Stored records:
============================================================

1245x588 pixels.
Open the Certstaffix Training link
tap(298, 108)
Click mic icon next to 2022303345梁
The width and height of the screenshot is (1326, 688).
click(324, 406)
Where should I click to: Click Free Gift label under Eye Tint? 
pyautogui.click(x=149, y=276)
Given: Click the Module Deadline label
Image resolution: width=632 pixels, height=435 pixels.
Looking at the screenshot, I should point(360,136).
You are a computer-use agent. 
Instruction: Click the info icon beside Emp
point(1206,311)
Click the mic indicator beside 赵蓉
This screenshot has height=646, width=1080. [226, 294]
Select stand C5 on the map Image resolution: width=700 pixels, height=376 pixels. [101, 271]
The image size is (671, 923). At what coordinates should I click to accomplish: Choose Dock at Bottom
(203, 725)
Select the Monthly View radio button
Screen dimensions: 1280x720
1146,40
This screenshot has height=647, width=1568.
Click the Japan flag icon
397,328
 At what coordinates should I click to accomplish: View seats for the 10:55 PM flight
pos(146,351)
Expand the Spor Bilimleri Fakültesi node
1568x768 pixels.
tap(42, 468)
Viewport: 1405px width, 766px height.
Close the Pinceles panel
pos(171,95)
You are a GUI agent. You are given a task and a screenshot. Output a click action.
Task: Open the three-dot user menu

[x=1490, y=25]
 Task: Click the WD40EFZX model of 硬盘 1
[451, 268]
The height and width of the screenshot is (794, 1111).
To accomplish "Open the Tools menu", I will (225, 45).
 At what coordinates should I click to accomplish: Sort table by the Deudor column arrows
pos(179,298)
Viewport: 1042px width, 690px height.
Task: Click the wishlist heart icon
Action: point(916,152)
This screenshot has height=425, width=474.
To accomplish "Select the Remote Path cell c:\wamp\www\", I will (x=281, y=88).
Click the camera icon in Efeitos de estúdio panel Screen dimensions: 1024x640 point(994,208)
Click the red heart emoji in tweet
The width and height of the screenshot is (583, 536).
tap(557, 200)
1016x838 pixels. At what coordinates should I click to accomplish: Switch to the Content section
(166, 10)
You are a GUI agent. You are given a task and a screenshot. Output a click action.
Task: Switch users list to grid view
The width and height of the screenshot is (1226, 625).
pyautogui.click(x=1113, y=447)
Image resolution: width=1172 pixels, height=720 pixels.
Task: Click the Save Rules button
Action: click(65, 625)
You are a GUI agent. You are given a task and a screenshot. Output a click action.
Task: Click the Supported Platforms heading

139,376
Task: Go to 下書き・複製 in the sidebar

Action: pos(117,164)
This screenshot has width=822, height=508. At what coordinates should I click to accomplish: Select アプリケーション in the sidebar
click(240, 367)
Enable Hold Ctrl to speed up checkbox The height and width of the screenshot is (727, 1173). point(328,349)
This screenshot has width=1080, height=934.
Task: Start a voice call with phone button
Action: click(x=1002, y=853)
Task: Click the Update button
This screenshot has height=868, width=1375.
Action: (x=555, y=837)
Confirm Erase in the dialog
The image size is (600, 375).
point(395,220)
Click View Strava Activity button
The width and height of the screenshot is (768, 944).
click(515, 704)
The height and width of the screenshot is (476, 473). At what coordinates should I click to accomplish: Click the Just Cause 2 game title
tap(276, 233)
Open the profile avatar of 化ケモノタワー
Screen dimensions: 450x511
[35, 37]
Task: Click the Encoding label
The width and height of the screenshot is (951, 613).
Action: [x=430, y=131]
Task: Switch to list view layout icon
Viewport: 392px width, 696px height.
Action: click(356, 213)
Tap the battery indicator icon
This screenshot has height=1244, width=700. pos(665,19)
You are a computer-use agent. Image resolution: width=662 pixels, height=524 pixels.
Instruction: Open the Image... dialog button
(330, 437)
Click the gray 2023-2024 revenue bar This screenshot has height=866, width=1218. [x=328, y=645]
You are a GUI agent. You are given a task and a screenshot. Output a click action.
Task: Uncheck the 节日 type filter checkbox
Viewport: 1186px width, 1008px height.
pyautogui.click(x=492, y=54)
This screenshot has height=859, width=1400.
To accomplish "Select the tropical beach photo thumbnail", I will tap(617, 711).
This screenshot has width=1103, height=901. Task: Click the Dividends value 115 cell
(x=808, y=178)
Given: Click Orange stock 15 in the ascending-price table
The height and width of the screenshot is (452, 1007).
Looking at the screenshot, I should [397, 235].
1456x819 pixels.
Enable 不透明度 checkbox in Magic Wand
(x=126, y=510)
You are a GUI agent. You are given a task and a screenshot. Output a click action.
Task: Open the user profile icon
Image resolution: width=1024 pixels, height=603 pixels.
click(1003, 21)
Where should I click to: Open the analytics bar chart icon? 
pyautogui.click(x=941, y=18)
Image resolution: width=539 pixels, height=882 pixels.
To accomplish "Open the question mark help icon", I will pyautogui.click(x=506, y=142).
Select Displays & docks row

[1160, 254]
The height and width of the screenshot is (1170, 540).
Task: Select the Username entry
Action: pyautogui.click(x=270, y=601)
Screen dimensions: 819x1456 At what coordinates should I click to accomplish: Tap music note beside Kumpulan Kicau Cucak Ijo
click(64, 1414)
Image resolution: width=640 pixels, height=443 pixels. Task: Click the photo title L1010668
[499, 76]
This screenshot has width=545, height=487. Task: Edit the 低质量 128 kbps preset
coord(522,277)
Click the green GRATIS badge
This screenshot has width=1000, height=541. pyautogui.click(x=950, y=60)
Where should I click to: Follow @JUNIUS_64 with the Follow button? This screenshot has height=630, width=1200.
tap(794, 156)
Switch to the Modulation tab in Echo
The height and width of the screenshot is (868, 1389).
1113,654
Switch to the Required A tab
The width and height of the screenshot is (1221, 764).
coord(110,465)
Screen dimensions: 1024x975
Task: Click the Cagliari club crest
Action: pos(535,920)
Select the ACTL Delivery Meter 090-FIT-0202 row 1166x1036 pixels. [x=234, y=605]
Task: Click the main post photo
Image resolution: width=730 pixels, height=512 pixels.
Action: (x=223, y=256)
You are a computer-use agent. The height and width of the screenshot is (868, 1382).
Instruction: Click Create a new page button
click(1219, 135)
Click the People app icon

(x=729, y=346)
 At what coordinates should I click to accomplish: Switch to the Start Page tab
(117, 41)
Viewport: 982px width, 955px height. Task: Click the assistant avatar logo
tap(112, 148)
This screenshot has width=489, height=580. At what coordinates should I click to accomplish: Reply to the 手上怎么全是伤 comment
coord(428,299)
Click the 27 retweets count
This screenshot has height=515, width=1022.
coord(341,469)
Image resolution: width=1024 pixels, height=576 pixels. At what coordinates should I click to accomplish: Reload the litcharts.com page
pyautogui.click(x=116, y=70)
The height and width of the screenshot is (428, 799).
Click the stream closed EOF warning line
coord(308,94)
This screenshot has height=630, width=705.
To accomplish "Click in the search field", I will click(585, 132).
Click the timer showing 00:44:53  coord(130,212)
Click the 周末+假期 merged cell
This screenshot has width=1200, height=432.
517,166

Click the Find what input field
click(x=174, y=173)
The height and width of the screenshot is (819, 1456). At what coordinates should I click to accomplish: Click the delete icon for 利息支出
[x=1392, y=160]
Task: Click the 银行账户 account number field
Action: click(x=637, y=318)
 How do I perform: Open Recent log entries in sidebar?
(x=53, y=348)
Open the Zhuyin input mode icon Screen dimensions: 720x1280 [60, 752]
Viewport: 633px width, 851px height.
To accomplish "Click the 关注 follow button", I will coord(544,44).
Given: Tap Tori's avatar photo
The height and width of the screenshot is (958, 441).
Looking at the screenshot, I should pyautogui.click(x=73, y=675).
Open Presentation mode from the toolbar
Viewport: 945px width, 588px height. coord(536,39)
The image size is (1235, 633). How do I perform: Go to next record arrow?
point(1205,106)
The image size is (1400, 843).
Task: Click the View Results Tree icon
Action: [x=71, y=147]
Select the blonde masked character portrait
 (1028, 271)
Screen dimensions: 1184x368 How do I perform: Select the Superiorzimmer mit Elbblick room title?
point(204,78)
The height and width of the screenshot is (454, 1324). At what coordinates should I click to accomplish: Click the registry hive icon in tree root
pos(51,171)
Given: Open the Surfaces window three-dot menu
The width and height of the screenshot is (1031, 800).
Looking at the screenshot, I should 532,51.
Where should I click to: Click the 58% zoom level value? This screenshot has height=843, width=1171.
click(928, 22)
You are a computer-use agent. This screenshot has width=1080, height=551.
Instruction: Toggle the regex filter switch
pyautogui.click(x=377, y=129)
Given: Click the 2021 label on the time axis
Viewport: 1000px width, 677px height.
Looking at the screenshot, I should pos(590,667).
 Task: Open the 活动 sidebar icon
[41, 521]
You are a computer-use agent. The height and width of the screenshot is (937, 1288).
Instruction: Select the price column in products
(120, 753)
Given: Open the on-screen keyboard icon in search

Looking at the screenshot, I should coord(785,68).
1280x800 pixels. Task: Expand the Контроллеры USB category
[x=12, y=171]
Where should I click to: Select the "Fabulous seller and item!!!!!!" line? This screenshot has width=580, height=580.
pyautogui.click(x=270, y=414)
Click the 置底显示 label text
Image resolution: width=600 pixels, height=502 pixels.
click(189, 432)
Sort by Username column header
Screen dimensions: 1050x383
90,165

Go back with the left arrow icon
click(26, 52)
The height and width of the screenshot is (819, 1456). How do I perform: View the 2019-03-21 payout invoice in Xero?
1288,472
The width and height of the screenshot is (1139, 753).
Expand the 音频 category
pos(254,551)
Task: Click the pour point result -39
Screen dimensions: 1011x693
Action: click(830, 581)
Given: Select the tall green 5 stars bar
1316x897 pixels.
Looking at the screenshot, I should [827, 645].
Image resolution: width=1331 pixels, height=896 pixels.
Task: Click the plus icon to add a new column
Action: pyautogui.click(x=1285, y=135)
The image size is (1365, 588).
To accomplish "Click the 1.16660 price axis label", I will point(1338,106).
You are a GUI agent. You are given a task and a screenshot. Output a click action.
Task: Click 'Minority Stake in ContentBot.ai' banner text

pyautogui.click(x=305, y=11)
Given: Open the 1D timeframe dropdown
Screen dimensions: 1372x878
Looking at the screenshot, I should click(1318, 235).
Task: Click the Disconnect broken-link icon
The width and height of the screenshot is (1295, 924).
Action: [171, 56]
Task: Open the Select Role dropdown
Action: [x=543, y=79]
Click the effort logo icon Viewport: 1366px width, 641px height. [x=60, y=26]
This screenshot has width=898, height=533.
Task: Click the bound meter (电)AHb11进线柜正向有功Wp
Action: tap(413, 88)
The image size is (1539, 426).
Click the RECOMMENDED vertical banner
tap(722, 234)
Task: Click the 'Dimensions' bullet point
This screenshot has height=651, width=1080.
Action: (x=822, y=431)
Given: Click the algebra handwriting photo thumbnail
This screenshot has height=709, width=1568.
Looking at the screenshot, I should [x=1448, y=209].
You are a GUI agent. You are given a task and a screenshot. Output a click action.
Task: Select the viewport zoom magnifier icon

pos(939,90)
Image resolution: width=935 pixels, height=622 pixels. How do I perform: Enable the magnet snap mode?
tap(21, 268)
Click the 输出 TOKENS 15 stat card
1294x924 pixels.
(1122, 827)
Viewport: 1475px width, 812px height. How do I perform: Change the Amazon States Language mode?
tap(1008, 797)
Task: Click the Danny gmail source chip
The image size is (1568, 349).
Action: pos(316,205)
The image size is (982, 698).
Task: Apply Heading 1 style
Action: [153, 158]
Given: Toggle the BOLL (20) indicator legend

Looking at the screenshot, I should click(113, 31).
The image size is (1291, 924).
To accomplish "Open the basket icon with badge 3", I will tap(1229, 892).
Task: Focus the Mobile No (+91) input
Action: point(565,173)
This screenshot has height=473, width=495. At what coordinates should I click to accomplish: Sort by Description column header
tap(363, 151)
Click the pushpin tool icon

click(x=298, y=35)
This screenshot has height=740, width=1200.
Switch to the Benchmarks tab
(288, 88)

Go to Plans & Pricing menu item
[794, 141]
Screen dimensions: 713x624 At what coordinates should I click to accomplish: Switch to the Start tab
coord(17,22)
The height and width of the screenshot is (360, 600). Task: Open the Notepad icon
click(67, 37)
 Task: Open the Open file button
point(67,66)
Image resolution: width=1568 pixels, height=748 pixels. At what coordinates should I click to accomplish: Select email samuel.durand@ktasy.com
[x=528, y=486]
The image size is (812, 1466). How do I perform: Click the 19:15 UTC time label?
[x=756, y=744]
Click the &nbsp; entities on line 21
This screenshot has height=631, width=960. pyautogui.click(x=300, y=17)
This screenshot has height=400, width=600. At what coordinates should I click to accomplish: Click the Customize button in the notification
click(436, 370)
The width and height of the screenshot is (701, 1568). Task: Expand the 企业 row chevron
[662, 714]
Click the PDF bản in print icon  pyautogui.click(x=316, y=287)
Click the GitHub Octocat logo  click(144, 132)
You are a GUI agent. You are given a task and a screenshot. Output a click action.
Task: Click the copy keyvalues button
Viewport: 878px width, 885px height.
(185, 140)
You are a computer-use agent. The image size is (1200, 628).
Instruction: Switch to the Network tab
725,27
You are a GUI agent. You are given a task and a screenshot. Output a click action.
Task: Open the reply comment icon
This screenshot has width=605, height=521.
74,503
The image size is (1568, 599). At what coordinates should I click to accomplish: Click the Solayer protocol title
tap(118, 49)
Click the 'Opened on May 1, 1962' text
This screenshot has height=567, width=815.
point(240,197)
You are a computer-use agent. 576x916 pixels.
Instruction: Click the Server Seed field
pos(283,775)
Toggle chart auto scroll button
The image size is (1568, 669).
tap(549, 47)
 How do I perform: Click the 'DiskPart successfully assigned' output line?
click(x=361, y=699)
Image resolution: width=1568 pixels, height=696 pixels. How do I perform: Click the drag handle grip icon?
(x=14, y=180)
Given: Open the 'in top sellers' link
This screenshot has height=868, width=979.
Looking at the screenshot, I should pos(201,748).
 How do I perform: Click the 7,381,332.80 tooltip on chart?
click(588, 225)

============================================================

→ What is needed
Copy, please, every line from the start of the entries down to the line that holds "Viewport: 1405px width, 766px height.", with both of those lines included and no others.

→ Finished task
1245x588 pixels.
Open the Certstaffix Training link
tap(298, 108)
Click mic icon next to 2022303345梁
The width and height of the screenshot is (1326, 688).
click(324, 406)
Where should I click to: Click Free Gift label under Eye Tint? 
pyautogui.click(x=149, y=276)
Given: Click the Module Deadline label
Image resolution: width=632 pixels, height=435 pixels.
Looking at the screenshot, I should point(360,136).
You are a computer-use agent. 
Instruction: Click the info icon beside Emp
point(1206,311)
Click the mic indicator beside 赵蓉
This screenshot has height=646, width=1080. [226, 294]
Select stand C5 on the map Image resolution: width=700 pixels, height=376 pixels. [101, 271]
The image size is (671, 923). At what coordinates should I click to accomplish: Choose Dock at Bottom
(203, 725)
Select the Monthly View radio button
Screen dimensions: 1280x720
1146,40
This screenshot has height=647, width=1568.
Click the Japan flag icon
397,328
 At what coordinates should I click to accomplish: View seats for the 10:55 PM flight
pos(146,351)
Expand the Spor Bilimleri Fakültesi node
1568x768 pixels.
tap(42, 468)
Viewport: 1405px width, 766px height.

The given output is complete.